作業内容:
A. 本文抜粋のうち、「成分としては,黄色い色を出す」から「民族の味をかもし出している。」までを一字一句そのまま書き写してください。
B. 本文抜粋に基づき、次の問いに答えよ。
(i) 黄色い色を出す香辛料として挙げられているものは何か。
(ii) 香辛料は全部で何種ほどにのぼるとされているか。
(iii) 各家庭にある石板と石棒のセットは何と呼ばれているか。

成分としては,黄色い色を出すサフランやターメリック(うこん),刺激性の芳香を得るクミン,フェンネル(ういきょう),コリアンダー(こえんどろ),クローブ(丁子),シナモン(肉桂),カルダモン(しょうずく),ナツメグ(にくずく),辛みを出すペッパー(こしょう),チリ(とうがらし),マスタード(粒からし),ジンジャー(しょうが)などのほか,さまざまな木や草の実,根,葉,樹液,香草の類を加えた100余種にものぼる香辛料の中から,料理に合わせたブレンドがなされるので,必ずしも決まった配合と配合率があるわけではない。各家庭には石臼やカレーストーンと呼ばれる石板と石棒のセットがあって,これで調合した香辛料をごろごろすりつぶしてペースト状にして使うのであるが,最近では既製品のカレー粉が,本場インドでも多く使われるようになってきた。それでも,ブレンドの仕方は地方によって微妙に異なって,各地の味,各民族の味をかもし出している。

提供資料:
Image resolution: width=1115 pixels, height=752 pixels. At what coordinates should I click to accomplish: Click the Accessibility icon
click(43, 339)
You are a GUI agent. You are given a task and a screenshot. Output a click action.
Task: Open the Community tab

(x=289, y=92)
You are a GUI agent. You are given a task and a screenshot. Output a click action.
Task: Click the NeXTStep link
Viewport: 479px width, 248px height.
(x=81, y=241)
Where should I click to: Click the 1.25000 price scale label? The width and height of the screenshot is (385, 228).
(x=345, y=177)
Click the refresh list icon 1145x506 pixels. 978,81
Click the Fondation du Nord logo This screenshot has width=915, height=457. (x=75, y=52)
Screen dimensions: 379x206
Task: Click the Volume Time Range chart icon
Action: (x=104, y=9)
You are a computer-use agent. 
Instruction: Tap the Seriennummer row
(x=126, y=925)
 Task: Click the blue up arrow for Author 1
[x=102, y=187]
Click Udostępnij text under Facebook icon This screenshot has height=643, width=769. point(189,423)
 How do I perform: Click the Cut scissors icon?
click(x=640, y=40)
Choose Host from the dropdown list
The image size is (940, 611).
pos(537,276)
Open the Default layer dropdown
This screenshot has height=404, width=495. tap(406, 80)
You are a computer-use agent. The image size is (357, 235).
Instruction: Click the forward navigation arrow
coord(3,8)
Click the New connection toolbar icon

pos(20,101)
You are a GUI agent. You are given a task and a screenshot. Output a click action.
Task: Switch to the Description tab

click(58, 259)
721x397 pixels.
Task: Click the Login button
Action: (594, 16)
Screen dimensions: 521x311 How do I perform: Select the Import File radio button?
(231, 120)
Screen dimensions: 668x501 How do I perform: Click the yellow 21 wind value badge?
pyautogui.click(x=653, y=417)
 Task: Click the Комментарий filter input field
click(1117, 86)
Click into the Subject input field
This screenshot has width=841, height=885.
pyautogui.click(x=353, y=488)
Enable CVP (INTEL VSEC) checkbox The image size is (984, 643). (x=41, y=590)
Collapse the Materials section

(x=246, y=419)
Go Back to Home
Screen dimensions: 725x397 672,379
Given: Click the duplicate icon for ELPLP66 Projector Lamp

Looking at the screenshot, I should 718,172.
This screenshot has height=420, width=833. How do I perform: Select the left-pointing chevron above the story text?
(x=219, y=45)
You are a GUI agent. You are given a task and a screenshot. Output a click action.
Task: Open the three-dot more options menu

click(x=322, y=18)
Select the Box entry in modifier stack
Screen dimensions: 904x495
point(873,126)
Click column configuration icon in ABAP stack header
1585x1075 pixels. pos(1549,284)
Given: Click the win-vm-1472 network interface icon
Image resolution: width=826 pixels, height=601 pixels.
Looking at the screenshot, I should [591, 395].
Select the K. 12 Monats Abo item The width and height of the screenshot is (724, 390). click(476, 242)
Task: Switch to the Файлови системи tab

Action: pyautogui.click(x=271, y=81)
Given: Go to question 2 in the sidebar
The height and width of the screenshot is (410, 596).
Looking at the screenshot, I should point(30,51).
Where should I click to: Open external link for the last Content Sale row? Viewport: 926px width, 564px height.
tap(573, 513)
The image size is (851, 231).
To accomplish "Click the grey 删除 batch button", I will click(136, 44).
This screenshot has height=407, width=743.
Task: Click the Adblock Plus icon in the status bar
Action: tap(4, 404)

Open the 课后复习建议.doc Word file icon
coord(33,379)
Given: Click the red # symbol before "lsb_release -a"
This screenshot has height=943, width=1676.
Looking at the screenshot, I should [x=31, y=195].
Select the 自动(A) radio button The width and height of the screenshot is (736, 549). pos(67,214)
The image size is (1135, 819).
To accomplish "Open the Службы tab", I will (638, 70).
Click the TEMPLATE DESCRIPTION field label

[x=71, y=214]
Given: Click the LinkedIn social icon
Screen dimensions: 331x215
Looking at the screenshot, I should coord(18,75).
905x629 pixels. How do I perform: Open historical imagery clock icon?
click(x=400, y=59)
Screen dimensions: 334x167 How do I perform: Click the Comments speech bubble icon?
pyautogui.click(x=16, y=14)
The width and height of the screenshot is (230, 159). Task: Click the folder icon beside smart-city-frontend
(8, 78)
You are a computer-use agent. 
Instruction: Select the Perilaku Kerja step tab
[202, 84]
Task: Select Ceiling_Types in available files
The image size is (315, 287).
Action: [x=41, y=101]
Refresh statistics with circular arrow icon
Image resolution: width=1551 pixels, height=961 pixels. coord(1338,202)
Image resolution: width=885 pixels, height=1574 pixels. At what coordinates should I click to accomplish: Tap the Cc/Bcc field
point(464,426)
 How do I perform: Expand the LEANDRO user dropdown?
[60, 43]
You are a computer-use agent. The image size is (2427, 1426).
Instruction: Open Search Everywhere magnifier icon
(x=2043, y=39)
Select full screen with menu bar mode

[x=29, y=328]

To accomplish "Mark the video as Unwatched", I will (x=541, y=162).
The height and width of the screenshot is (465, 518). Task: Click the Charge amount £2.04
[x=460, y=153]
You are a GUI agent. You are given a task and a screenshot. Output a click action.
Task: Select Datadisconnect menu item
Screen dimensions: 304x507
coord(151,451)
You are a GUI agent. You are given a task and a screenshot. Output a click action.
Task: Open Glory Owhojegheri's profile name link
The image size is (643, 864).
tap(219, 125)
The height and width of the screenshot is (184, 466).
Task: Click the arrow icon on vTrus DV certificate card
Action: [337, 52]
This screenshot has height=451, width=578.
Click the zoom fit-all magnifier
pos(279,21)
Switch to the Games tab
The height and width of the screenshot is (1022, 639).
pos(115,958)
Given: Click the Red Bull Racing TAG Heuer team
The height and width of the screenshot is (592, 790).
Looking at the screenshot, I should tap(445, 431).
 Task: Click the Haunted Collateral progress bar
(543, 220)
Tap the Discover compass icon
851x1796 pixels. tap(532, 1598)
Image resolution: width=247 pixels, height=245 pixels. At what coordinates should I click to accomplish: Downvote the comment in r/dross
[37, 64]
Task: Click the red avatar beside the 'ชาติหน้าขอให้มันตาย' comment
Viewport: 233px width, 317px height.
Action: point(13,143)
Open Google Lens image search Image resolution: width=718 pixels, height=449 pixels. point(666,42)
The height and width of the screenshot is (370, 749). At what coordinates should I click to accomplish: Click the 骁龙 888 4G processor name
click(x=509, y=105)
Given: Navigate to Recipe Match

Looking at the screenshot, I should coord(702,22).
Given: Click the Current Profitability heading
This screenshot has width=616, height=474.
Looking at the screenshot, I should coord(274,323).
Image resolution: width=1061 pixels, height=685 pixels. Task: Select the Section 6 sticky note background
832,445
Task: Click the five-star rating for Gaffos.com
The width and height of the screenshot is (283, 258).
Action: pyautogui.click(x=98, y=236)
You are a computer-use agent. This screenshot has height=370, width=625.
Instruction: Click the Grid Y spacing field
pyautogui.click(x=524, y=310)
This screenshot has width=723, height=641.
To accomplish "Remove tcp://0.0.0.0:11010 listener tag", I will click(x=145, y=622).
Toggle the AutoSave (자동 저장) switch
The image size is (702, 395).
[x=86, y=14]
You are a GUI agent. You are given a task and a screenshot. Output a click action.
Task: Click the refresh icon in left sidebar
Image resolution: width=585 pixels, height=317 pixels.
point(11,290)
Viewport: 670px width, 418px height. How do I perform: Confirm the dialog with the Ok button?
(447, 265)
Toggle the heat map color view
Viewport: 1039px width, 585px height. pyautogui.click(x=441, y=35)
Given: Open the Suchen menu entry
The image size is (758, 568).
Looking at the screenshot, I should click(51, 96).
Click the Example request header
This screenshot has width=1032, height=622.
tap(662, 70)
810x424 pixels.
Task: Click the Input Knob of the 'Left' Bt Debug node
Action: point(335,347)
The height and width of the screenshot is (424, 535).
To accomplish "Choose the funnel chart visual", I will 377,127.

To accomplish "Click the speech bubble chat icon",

解答一覧:
A.
成分としては,黄色い色を出すサフランやターメリック(うこん),刺激性の芳香を得るクミン,フェンネル(ういきょう),コリアンダー(こえんどろ),クローブ(丁子),シナモン(肉桂),カルダモン(しょうずく),ナツメグ(にくずく),辛みを出すペッパー(こしょう),チリ(とうがらし),マスタード(粒からし),ジンジャー(しょうが)などのほか,さまざまな木や草の実,根,葉,樹液,香草の類を加えた100余種にものぼる香辛料の中から,料理に合わせたブレンドがなされるので,必ずしも決まった配合と配合率があるわけではない。各家庭には石臼やカレーストーンと呼ばれる石板と石棒のセットがあって,これで調合した香辛料をごろごろすりつぶしてペースト状にして使うのであるが,最近では既製品のカレー粉が,本場インドでも多く使われるようになってきた。それでも,ブレンドの仕方は地方によって微妙に異なって,各地の味,各民族の味をかもし出している。

B.
(i) サフランとターメリック(うこん)
(ii) 100余種
(iii) カレーストーン